Substitute the value of B:

$$\text{Period} = \frac{\pi}{|1|} = \pi$$

This means that the graph will repeat every $$\pi$$ units horizontally.

**step3 Calculate the phase shift**

The phase shift determines the horizontal translation of the graph. For a function in the form $$y = A \cot(Bx+C)$$, the phase shift is given by $$-\frac{C}{B}$$. A positive phase shift means the graph shifts to the right, and a negative phase shift means it shifts to the left.

$$\text{Phase Shift} = -\frac{C}{B}$$

Substitute the values of C and B:

$$\text{Phase Shift} = -\frac{\frac{\pi}{2}}{1} = -\frac{\pi}{2}$$

This indicates that the graph of $$y=2 \cot x$$ is shifted $$\frac{\pi}{2}$$ units to the left.

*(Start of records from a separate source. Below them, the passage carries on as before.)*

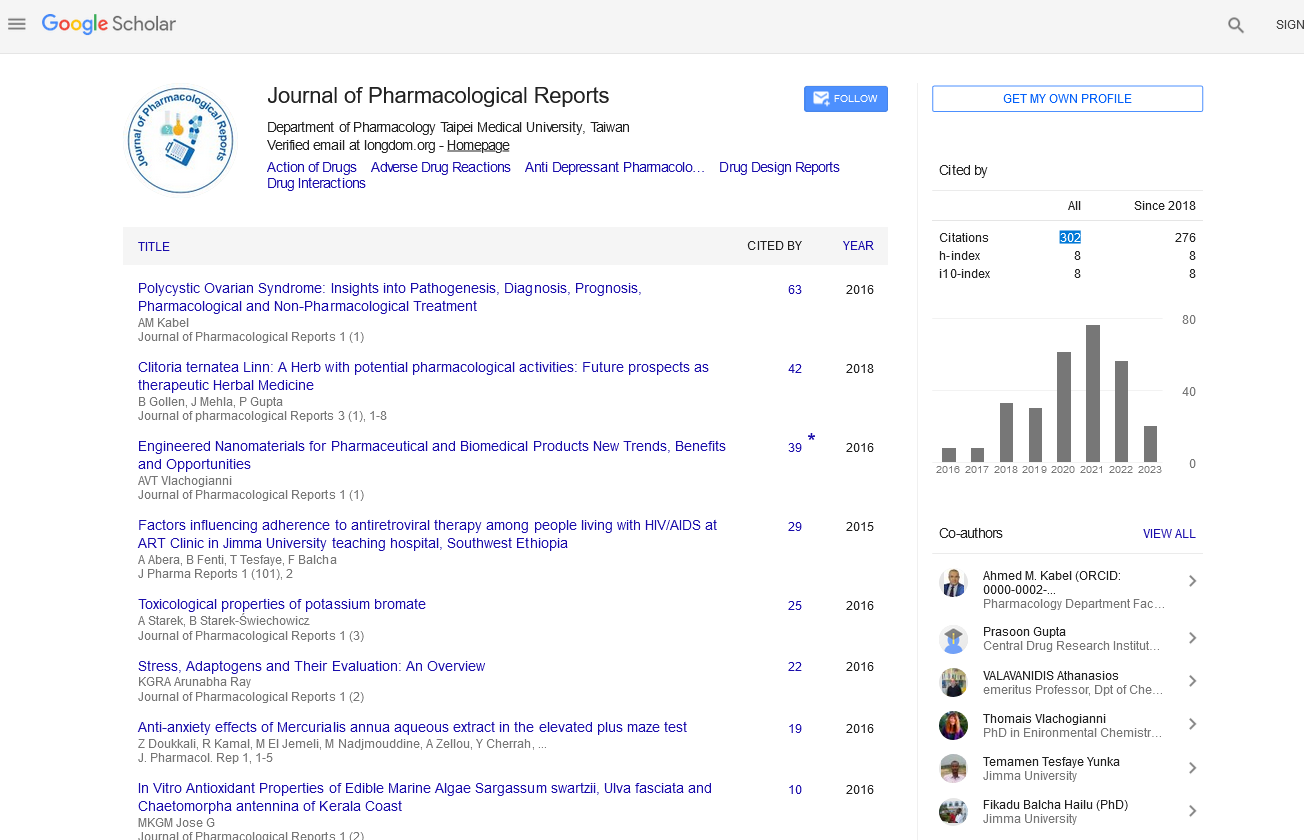Click Prasoon Gupta's avatar icon
The width and height of the screenshot is (1304, 840).
pos(954,639)
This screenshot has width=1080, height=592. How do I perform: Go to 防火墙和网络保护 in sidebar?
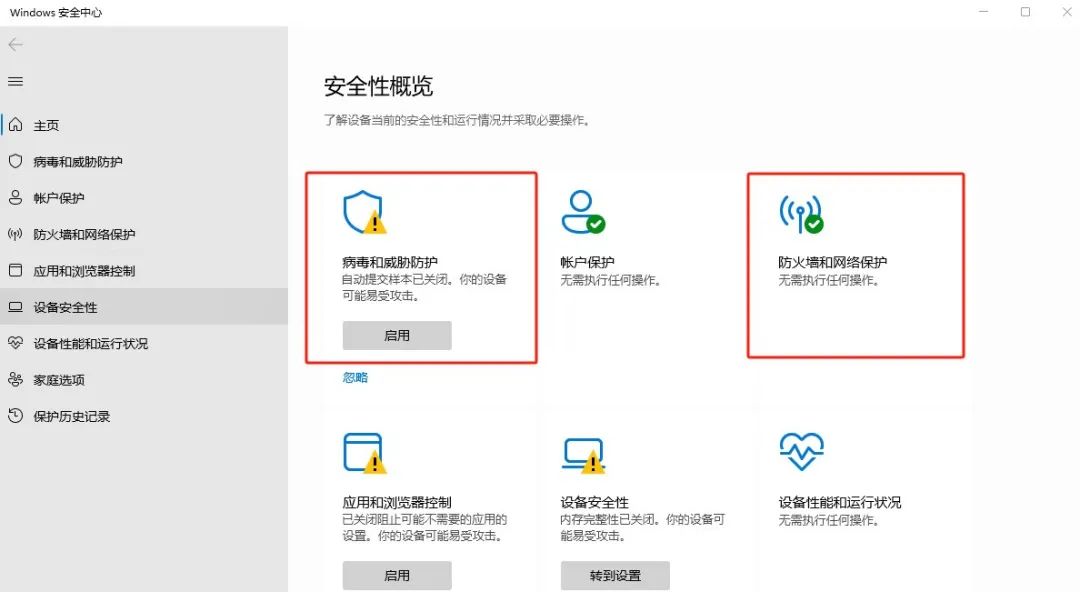pyautogui.click(x=144, y=234)
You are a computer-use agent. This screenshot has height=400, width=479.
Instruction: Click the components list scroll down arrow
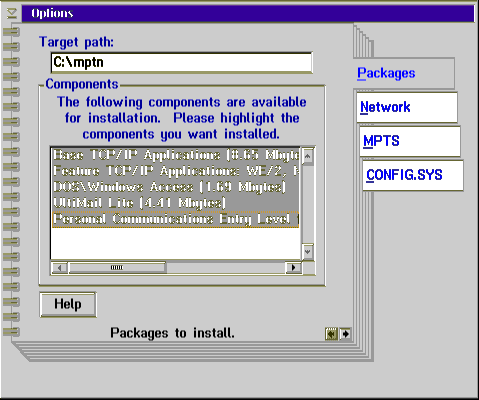307,252
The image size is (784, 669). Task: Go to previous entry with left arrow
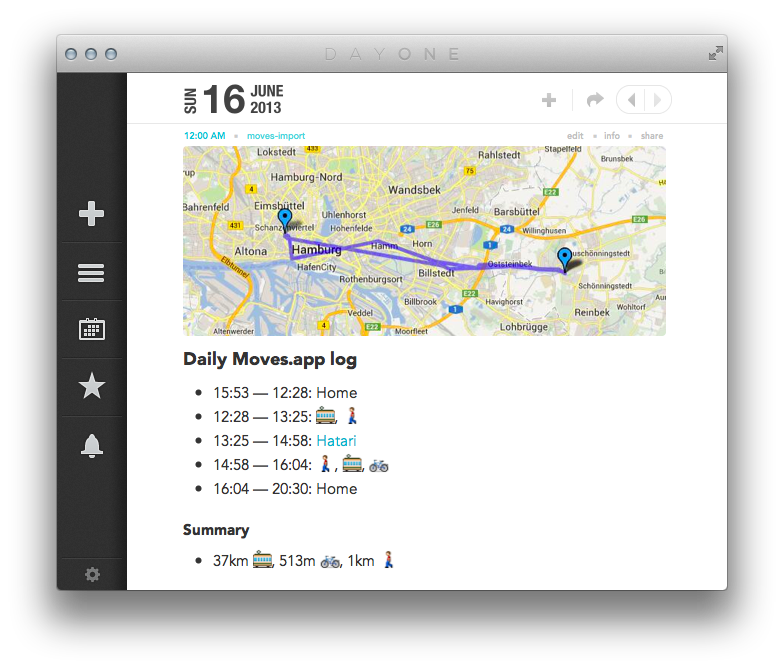click(x=632, y=100)
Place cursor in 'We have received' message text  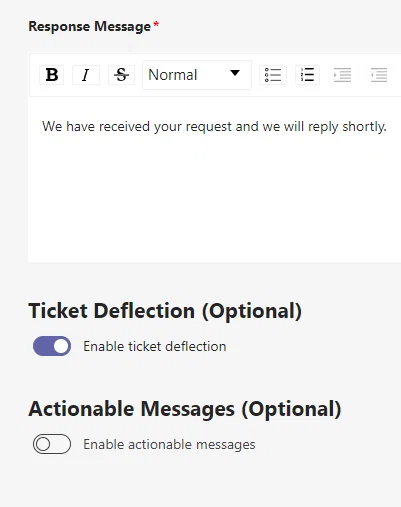pyautogui.click(x=96, y=127)
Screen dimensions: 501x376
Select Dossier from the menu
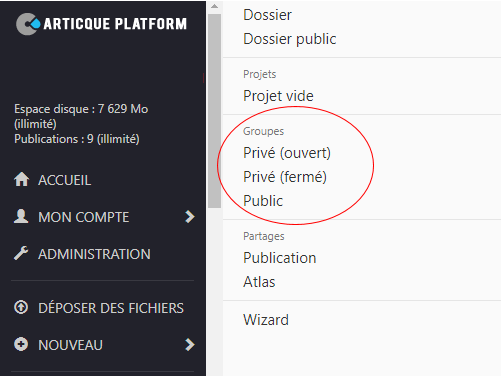click(267, 15)
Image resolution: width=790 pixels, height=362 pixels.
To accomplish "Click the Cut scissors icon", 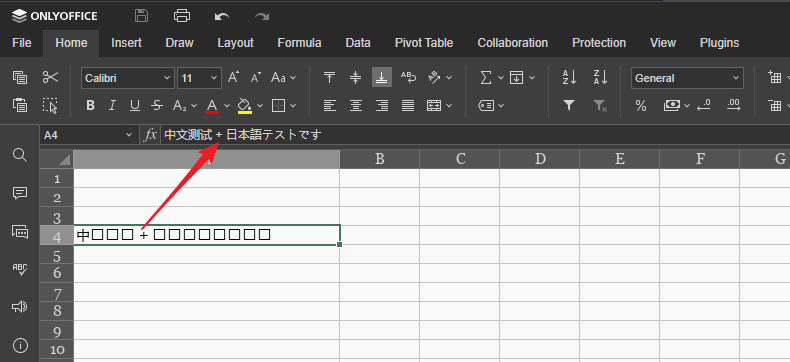I will tap(50, 78).
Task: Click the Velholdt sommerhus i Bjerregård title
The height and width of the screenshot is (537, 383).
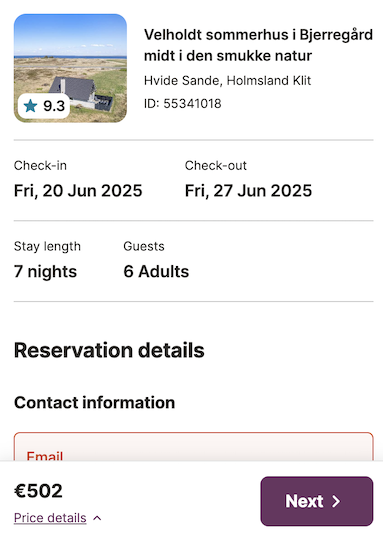Action: click(258, 45)
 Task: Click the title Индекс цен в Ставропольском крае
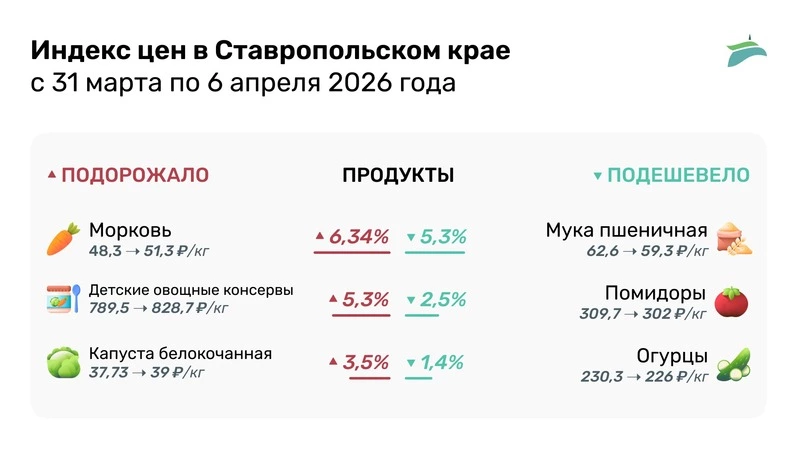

**step4 Find the vertical asymptotes**

For the basic cotangent function $$y = \cot u$$, vertical asymptotes occur where $$u = n\pi$$ (where n is an integer), because the cotangent function is undefined at these points. For our transformed function, we set the argument of the cotangent function, $$x+\frac{\pi}{2}$$, equal to $$n\pi$$ to find the locations of the vertical asymptotes.

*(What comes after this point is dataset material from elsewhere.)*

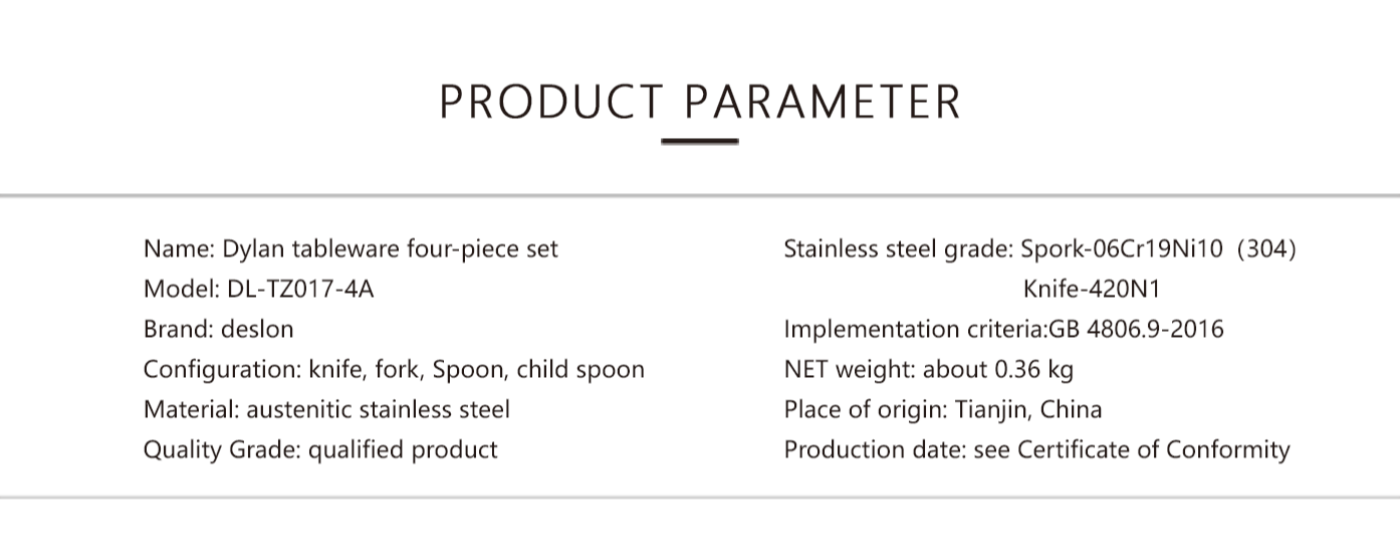
Task: Click the Material: austenitic stainless steel line
Action: point(327,409)
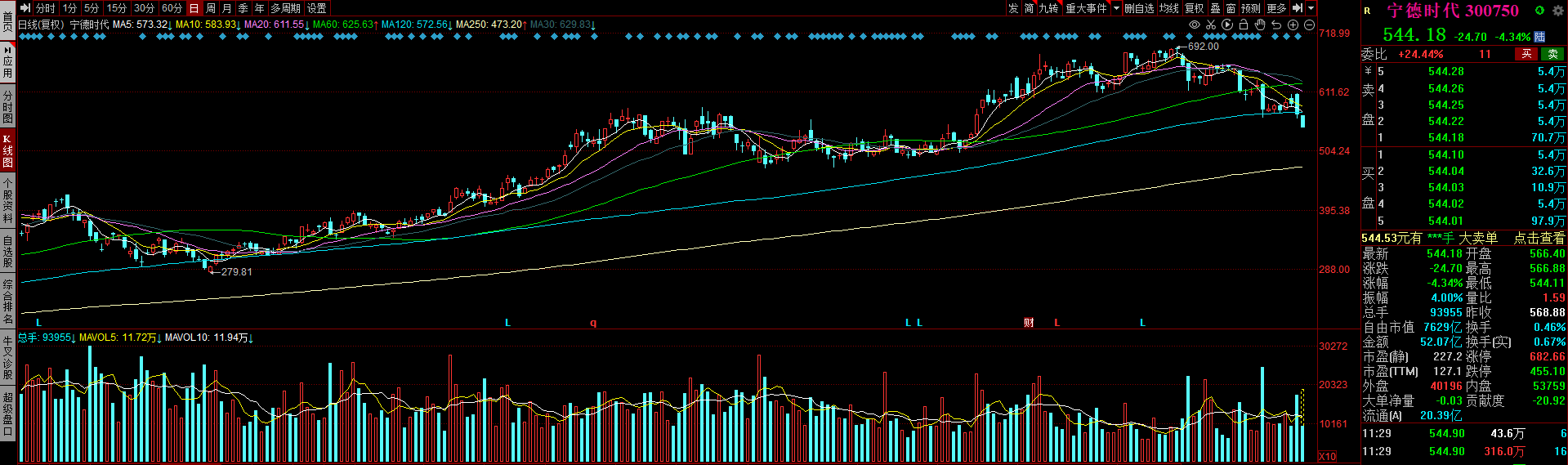Open the 多周期 period selector
The image size is (1568, 465).
[x=285, y=8]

$$x+\frac{\pi}{2} = n\pi$$

Solve for x:

$$x = n\pi - \frac{\pi}{2}$$

To sketch two full periods, we need to find at least three consecutive asymptotes. Let's choose integer values for n:

For $$n=0$$: $$x = 0 \cdot \pi - \frac{\pi}{2} = -\frac{\pi}{2}$$

For $$n=1$$: $$x = 1 \cdot \pi - \frac{\pi}{2} = \frac{\pi}{2}$$

For $$n=2$$: $$x = 2 \cdot \pi - \frac{\pi}{2} = \frac{3\pi}{2}$$

These asymptotes are at $$x = -\frac{\pi}{2}$$, $$x = \frac{\pi}{2}$$, and $$x = \frac{3\pi}{2}$$. These define the boundaries of our periods.

**step5 Find the x-intercepts**

The x-intercepts occur where the function value $$y$$ is equal to zero. For a cotangent function, this happens when the argument of the cotangent function is equal to $$\frac{\pi}{2} + n\pi$$, because $$\cot\left(\frac{\pi}{2} + n\pi\right) = 0$$.

$$2 \cot \left(x+\frac{\pi}{2}\right) = 0$$

This implies:

$$\cot \left(x+\frac{\pi}{2}\right) = 0$$

Therefore, set the argument equal to $$\frac{\pi}{2} + n\pi$$:

$$x+\frac{\pi}{2} = \frac{\pi}{2} + n\pi$$

Solve for x:

$$x = n\pi$$

For our chosen period interval, the x-intercepts will be at:

For $$n=0$$: $$x = 0 \cdot \pi = 0$$

For $$n=1$$: $$x = 1 \cdot \pi = \pi$$

So, the x-intercepts within two periods will be at $$x = 0$$ and $$x = \pi$$. These x-intercepts are exactly halfway between consecutive vertical asymptotes, which is characteristic of the cotangent graph.

**step6 Find additional points to aid in sketching**

To accurately sketch the curve, it's helpful to find points halfway between an asymptote and an x-intercept. For a cotangent function $$y = A \cot u$$, these points occur when $$u = \frac{\pi}{4}$$ and $$u = \frac{3\pi}{4}$$, corresponding to $$y=A$$ and $$y=-A$$ respectively within one period.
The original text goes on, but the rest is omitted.